An alert state is a normal part of processing a given function. For example, it could be a completion message after some lengthy processing has completed. Alert‑style processing displays a message (“Press return to continue” by default) and waits for the user to press return (enter).
An error state is an exception condition. It does not occur unless an invalid status exists. In this case, you want the user to read the displayed message and then correct the error condition (entry of invalid data, for example). You don’t want a simple return (enter) to terminate the error state because users often enter data at the terminal before it has actually been requested (referred to as “type‑ahead”). If the user receives an error condition with type‑ahead pending, the first return in the type‑ahead data would inadvertently terminate the error condition. The data in any additional type‑ahead would then be entered where the error originally occurred, either causing another error or entering valid but incorrect data.
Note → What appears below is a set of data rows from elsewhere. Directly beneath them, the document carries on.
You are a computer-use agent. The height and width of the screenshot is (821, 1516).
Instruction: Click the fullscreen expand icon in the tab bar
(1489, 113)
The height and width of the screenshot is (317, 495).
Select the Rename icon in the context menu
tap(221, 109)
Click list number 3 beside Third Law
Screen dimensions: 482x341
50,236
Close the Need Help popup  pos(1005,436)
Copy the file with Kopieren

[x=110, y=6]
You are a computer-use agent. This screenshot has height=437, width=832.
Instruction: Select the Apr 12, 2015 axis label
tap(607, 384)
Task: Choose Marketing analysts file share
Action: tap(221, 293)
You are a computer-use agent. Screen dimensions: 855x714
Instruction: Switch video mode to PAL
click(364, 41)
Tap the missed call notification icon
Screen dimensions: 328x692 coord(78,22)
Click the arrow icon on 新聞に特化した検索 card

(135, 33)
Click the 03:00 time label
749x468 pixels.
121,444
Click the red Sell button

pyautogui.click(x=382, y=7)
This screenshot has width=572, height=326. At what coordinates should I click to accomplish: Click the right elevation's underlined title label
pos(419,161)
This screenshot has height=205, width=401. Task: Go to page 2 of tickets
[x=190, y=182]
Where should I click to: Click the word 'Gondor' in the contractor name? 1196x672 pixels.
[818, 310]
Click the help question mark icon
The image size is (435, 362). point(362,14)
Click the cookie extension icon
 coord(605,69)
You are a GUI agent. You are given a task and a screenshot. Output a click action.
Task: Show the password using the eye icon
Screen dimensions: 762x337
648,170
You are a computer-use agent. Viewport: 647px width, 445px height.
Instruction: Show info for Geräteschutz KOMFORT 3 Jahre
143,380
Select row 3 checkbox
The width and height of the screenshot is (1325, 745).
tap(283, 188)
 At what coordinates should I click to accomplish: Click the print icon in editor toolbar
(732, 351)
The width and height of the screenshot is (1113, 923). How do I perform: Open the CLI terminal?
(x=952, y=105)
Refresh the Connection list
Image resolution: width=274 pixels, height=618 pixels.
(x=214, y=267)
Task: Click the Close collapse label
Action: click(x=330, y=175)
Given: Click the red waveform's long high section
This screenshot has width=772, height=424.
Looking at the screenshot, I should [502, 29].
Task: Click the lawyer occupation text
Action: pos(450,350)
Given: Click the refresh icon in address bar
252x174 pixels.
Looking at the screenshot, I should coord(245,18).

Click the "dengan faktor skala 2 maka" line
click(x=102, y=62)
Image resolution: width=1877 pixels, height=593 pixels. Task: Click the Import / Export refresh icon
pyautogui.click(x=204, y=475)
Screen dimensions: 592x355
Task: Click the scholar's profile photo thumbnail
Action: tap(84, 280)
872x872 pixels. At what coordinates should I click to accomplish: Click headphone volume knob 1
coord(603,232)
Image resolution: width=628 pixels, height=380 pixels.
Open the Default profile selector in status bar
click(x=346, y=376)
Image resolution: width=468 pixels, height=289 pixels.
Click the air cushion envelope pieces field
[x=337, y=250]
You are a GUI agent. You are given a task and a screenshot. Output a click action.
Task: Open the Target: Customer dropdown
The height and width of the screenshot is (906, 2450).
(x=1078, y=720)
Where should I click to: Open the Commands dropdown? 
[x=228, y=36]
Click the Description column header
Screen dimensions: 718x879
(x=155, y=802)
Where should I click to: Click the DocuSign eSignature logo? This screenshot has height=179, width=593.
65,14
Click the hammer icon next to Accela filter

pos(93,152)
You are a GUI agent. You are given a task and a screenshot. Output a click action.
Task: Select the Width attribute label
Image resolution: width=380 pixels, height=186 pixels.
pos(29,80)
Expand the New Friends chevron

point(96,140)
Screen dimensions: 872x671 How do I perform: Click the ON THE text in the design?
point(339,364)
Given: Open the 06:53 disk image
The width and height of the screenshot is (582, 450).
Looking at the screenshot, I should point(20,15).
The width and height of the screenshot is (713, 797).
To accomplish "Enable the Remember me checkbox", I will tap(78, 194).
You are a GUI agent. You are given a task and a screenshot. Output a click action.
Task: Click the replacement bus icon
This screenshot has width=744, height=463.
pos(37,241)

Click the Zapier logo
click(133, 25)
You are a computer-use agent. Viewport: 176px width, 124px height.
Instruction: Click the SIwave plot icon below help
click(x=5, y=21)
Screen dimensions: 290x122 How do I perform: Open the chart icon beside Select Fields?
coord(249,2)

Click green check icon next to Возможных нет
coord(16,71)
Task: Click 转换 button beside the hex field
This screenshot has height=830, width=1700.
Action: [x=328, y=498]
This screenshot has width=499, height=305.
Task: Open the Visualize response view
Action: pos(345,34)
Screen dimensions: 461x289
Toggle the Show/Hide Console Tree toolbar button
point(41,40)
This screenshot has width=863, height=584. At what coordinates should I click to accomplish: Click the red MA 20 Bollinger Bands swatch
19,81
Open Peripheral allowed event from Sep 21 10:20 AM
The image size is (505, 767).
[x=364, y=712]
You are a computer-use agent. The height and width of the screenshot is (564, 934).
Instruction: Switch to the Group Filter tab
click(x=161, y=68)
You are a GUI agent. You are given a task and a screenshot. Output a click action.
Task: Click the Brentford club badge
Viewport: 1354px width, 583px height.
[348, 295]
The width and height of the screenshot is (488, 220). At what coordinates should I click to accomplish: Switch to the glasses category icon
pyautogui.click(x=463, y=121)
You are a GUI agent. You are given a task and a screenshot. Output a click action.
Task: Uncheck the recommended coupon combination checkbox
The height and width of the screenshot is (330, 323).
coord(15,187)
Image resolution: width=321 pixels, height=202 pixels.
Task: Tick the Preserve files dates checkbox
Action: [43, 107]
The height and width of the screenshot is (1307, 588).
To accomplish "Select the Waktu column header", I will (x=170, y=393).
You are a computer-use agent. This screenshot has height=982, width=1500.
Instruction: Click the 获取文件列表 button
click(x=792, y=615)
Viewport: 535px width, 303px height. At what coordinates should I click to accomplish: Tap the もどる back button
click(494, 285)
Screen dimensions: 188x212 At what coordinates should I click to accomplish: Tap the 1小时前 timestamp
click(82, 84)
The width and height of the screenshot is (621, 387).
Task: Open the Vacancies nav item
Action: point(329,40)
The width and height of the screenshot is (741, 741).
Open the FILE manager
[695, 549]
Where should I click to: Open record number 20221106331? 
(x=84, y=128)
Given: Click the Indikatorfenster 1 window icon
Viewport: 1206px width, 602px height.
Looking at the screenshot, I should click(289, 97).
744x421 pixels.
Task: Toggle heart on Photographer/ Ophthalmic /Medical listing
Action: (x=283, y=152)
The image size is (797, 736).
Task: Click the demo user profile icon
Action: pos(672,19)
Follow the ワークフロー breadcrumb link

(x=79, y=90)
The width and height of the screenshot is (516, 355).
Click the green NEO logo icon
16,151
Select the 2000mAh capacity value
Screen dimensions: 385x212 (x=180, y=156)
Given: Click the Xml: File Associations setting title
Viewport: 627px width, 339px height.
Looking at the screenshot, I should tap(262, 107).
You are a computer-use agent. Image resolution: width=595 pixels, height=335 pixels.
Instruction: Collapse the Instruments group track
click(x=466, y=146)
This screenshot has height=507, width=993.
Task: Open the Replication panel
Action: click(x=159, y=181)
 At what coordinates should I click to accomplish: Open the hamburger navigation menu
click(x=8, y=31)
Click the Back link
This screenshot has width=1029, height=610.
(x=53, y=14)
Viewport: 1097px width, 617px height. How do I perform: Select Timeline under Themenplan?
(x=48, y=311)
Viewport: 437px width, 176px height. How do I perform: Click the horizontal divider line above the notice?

For this reason, error‑style processing purges all type‑ahead data before displaying an error message. By default, this message is “Press ^G to continue” on UNIX and OpenVMS and “Press return to continue” on Windows. It then waits for a response. On UNIX and OpenVMS, the terminal bell rings each time an incorrect continuation character is entered. (The terminal bell will not ring if g_beep is set to false. See g_beep.)
U_WAIT on Windows
In traditional Synergy, U_WAIT creates a Windows‑style message box that contains the alert or error message, an icon, and an OK button. The icon is an information icon (i) if you pass D_ALERT, or an exclamation point (!) if you pass D_ERROR.
In Synergy .NET, Toolkit uses a cell‑based‑style message box if g_netnativemsgbox (in tools.def) is set to false, which is the default. If g_netnativemsgbox is set to true, Toolkit uses a native Windows message box.
U_WAIT cannot time out on Windows, and the g_beep setting has no effect (see g_beep).
U_WAIT on UNIX and OpenVMS
On UNIX and OpenVMS, U_WAIT looks for an existing wait window called u_wait_msg. If it can’t find this window, it looks in the window library opened on g_utlib. If it can’t find u_wait_msg in the library (or a window library is not defined), U_WAIT creates a one‑line window of that name and places it three lines above the bottom of the screen body. The wait message will be displayed in this window.
If you create your own u_wait_msg window, you can control the window’s vertical placement, but not the horizontal placement. Toolkit recognizes a vertical placement setting for this window but ignores a horizontal placement setting.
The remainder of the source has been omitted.